Today welcome Ivy from “Ivy’s PPD blog”
What form of perinatal illness did you suffer from (PND, PNA – anxiety, OCD, psychosis, PTSD etc) and what were your symptoms?
I suffered from postpartum depression, and my symptoms were sudden insomnia, followed by panic attacks, loss of appetite and weight loss. Basically, I felt debilitated (i.e., unable to function). I lost interest/pleasure in most of my usual activities, had difficulty thinking, concentrating, and making decisions. I felt disoriented and in a “haze.” I turned into a shell of a person.
When did you know or were conscious that things weren’t right? What was the moment that defined things for you?
I knew something was wrong when a couple of days went by and I couldn’t fall asleep, despite the fact that was I exhausted beyond words.
What course of treatment did you follow with your doctor? What do you feel was the most beneficial and why?

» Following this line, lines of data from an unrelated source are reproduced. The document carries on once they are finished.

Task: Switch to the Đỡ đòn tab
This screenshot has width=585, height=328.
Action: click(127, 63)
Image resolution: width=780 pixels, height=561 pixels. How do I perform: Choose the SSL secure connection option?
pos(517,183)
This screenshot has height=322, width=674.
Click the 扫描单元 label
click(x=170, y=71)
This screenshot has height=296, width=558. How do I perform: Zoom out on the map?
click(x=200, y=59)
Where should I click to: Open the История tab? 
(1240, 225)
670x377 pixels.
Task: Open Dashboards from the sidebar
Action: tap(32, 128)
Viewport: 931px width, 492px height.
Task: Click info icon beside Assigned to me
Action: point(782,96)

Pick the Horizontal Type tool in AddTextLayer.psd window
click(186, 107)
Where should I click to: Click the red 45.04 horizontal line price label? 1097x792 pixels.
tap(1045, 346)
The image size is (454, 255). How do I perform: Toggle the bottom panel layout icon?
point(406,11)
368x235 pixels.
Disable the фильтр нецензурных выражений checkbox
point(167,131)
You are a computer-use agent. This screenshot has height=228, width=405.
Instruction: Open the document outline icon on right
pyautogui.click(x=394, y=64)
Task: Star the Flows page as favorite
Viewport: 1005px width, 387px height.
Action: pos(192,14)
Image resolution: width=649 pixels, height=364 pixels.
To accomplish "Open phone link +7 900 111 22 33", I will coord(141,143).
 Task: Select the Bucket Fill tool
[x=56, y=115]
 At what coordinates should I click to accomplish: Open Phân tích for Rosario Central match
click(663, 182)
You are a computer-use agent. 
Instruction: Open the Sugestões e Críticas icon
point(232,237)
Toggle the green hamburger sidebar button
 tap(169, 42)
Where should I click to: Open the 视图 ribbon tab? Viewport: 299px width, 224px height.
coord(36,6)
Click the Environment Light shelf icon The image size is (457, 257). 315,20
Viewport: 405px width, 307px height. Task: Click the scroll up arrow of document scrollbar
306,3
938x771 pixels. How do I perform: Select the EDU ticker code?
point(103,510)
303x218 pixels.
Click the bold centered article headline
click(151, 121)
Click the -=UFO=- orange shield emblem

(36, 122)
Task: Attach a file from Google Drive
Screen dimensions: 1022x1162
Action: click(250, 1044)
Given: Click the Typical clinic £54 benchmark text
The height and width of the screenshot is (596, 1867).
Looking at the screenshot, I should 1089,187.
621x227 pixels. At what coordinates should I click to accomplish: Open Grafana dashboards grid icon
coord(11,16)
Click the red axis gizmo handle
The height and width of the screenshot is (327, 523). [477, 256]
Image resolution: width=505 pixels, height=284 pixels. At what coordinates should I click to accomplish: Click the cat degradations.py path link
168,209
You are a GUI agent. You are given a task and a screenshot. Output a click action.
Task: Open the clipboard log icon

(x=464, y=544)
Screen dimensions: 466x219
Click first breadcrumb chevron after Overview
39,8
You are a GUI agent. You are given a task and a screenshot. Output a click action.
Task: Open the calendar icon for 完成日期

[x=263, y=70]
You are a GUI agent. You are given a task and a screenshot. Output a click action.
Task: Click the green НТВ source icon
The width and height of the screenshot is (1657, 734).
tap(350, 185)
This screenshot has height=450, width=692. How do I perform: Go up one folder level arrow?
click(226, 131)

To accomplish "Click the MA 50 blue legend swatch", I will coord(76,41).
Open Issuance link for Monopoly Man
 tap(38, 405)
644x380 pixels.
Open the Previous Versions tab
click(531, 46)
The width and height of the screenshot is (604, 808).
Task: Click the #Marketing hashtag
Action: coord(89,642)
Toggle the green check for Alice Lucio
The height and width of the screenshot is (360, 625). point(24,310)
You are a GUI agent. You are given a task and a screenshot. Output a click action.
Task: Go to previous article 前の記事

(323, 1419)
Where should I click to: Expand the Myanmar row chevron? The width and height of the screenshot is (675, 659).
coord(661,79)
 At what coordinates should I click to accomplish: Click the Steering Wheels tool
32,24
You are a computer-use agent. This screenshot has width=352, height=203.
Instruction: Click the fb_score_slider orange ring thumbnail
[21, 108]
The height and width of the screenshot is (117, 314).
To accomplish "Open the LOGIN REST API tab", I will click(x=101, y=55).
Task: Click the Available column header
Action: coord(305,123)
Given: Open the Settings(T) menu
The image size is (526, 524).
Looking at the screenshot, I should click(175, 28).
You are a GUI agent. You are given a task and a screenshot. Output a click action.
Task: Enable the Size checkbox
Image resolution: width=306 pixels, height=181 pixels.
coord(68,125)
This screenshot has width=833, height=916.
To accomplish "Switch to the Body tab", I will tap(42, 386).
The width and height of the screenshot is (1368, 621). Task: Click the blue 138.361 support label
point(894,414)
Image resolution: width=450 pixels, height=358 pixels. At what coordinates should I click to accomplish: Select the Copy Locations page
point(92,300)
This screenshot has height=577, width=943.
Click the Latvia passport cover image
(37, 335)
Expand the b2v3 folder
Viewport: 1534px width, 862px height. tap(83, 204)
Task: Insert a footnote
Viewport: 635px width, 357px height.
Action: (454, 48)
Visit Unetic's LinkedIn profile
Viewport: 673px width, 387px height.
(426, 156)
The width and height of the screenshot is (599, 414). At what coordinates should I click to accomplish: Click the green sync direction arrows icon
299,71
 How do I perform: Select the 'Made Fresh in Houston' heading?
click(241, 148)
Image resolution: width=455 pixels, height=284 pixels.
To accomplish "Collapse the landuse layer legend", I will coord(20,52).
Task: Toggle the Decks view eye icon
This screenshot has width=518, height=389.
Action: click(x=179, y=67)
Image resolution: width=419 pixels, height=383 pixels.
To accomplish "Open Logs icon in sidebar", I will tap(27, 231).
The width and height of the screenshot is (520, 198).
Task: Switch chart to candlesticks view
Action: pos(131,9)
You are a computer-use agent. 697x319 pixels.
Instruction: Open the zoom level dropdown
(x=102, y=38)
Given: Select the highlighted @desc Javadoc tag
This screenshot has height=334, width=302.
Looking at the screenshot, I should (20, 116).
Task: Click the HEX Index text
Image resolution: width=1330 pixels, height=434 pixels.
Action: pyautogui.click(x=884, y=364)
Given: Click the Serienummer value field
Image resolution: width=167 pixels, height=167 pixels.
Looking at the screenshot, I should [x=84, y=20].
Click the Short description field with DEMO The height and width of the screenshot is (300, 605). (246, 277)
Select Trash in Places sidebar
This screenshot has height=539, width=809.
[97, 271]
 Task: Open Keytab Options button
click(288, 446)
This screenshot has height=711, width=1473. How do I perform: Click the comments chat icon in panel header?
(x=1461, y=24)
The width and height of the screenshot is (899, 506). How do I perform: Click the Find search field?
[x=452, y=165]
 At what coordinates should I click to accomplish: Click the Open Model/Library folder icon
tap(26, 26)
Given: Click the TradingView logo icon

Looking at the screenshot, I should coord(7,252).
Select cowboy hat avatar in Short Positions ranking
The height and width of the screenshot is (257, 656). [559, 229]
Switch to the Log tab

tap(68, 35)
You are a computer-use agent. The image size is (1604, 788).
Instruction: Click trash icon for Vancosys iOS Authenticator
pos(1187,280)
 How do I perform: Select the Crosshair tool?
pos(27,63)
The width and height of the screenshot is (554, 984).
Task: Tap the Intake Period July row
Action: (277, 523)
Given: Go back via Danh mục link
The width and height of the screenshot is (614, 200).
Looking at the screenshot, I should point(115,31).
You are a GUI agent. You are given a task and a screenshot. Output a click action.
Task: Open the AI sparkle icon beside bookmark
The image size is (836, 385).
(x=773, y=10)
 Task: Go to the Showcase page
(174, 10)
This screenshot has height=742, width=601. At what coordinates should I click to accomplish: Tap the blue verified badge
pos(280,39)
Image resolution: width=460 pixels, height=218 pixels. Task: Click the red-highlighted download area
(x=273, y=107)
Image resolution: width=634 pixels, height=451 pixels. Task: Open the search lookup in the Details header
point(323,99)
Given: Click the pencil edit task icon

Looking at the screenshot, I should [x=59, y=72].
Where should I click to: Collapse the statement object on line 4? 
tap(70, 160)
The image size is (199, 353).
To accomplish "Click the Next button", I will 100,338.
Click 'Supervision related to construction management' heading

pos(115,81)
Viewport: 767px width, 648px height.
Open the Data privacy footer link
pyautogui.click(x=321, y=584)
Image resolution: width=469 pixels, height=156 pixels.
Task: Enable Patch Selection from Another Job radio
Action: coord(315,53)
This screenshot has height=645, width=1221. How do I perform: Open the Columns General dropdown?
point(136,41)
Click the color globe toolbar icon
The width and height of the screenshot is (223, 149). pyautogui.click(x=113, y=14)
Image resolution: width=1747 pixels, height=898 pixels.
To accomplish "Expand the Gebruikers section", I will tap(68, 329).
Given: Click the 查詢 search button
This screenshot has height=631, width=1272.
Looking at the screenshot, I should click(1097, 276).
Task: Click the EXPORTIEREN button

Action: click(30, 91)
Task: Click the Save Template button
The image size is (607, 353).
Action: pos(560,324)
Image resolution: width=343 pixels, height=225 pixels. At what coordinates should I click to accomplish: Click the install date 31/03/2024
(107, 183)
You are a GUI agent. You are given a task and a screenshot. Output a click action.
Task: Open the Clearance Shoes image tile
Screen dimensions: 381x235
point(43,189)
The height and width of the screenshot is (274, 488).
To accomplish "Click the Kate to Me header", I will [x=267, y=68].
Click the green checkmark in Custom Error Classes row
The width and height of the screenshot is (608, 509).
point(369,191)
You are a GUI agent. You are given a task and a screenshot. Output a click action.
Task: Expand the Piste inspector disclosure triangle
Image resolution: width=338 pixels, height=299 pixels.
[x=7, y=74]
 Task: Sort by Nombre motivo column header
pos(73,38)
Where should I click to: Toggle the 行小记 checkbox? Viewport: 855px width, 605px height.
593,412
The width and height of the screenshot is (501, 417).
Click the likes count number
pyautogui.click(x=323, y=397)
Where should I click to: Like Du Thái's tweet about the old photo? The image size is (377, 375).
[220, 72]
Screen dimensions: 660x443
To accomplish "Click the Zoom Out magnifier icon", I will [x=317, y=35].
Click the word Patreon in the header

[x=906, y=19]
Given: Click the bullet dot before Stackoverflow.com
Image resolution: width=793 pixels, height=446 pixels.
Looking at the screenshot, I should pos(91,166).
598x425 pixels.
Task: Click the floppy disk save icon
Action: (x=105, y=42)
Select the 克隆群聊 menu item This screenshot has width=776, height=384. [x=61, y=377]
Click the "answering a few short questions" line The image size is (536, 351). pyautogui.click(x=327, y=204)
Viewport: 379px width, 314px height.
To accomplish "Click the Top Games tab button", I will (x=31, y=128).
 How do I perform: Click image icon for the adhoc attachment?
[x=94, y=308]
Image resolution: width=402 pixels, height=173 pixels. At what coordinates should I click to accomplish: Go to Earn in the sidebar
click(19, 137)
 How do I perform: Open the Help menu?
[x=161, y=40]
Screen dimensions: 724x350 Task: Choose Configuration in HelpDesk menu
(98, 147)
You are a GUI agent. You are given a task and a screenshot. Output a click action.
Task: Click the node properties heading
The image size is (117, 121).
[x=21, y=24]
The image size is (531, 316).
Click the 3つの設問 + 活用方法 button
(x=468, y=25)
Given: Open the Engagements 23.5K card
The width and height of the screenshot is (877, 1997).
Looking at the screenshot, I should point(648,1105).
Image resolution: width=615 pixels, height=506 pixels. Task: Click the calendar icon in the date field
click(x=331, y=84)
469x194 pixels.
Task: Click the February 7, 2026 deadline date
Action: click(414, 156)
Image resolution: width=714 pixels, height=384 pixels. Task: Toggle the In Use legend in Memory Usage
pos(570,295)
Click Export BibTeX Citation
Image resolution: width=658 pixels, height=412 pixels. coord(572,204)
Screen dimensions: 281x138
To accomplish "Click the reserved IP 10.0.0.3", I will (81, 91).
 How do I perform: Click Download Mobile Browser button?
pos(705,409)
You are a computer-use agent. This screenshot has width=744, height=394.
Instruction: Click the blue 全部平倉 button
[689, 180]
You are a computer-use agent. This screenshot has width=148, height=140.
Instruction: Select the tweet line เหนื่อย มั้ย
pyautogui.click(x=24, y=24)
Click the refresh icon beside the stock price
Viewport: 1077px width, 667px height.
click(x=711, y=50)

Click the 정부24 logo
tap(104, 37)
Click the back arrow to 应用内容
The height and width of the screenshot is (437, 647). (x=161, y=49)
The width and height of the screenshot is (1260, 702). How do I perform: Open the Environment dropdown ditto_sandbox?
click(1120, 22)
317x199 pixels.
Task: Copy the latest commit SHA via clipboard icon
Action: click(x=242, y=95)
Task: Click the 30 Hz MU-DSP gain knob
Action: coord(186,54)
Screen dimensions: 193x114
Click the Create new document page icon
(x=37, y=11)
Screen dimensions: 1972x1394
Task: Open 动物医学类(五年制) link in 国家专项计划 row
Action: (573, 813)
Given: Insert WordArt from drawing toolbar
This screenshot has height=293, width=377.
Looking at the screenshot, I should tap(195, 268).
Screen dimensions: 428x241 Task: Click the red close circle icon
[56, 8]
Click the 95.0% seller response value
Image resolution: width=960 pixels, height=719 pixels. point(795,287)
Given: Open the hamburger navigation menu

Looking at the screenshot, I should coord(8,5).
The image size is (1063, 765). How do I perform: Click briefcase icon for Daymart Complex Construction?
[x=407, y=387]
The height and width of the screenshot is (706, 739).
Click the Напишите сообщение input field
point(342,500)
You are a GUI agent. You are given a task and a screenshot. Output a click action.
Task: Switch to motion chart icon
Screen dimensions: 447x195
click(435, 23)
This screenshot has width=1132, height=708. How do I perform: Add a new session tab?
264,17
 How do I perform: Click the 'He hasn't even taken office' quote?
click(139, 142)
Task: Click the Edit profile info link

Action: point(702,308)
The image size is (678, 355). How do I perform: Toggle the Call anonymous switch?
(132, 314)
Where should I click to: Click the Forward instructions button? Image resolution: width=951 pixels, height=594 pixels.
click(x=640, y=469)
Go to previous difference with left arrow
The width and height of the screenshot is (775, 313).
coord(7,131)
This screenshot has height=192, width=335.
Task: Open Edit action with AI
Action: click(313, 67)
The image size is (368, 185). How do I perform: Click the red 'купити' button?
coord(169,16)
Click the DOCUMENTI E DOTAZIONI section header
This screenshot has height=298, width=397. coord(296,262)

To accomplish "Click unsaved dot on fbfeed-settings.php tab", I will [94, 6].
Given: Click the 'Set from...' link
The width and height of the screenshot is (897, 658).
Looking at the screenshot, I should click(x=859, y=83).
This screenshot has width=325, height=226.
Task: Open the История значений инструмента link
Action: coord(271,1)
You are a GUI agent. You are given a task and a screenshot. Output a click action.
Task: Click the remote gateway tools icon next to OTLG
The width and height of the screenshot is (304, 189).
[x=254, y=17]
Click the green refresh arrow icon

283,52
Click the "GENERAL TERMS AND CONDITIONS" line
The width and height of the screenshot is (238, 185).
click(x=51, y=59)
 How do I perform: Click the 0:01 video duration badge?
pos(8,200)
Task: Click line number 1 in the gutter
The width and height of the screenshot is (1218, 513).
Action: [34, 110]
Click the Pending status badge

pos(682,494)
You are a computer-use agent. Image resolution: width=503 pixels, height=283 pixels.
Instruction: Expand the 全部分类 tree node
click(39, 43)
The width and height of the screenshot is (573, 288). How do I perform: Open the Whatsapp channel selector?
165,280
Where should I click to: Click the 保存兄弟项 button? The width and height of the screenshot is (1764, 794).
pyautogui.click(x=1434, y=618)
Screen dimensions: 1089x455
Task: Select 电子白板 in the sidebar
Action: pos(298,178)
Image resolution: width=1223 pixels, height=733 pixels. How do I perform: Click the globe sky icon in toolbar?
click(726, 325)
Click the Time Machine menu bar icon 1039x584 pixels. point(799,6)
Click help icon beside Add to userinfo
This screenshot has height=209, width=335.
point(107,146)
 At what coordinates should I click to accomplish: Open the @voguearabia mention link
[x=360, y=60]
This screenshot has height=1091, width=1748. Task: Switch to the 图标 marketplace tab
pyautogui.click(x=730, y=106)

After it was determined that my issue was beyond difficulty sleeping and the Ambien that my OB/GYN prescribed was not the correct course of treatment, my GP prescribed me Paxil for the depression symptoms and Xanax for the panic attacks and until the Paxil could completely take effect (which happened in almost exactly 4 weeks). I honestly believe I would NOT have recovered as quickly as I did if I had not been prescribed this combination of medications. As soon as the Paxil kicked in, I was back to my former self. I was able to sleep and my appetite returned. I was fortunate in that it only took 4 weeks for the Paxil to kick in, as I know that for some individuals, it can take a while longer for an antidepressant to kick in or for the correct medication(s) to be determined. From the time my insomnia started and until the Paxil kicked in, I was in a constant state of fear that I was never going to return to my healthy self again. During that time, what I needed was emotional support from someone who could comfort me, who understood what I was going through, and who could explain to me what was happening and why and provide reassurance that I was going to be well again. I could have received such support from a PPD support group and/or mental healthcare professional experienced in treating PPD—both of which I had no idea how to find. If I had received that support, I would have suffered less both emotionally and physically.
What helped you overcome PND / recover – what was in your personal tool kit? (i.e., support group, hired help, partner reduced work hours / work from home, returned to work, exercise.)
What helped me during my PPD recovery, aside from the medications, was the support of my husband who tried his best to be there for me. Though he couldn’t really take any days off during those 4 weeks in which I was ill with PPD, he tried to come home a little earlier each day, especially on those days that I felt the most desperate. I wasn’t aware of any PPD support groups near me or online. I didn’t find exercise helpful to me, only because I never really did much exercising before, so I wasn’t about to do much now, especially when getting through each day was hard enough from my extreme exhaustion, lack of appetite, and weight loss. We didn’t have any hired help (e.g., housecleaner, nanny, doula, baby nurse). Working from home certain days a week was not an option for me at that point. By the time I returned to work, I was already well on my road to recovery. Initially, I sort of felt like a fish out of water, not really that comfortable being back at work, since I had been at home for over 3 months. There was going to be a period of adjustment, as I re-acclimated to being in the office environment and interacting with my colleagues and multi-tasking once again.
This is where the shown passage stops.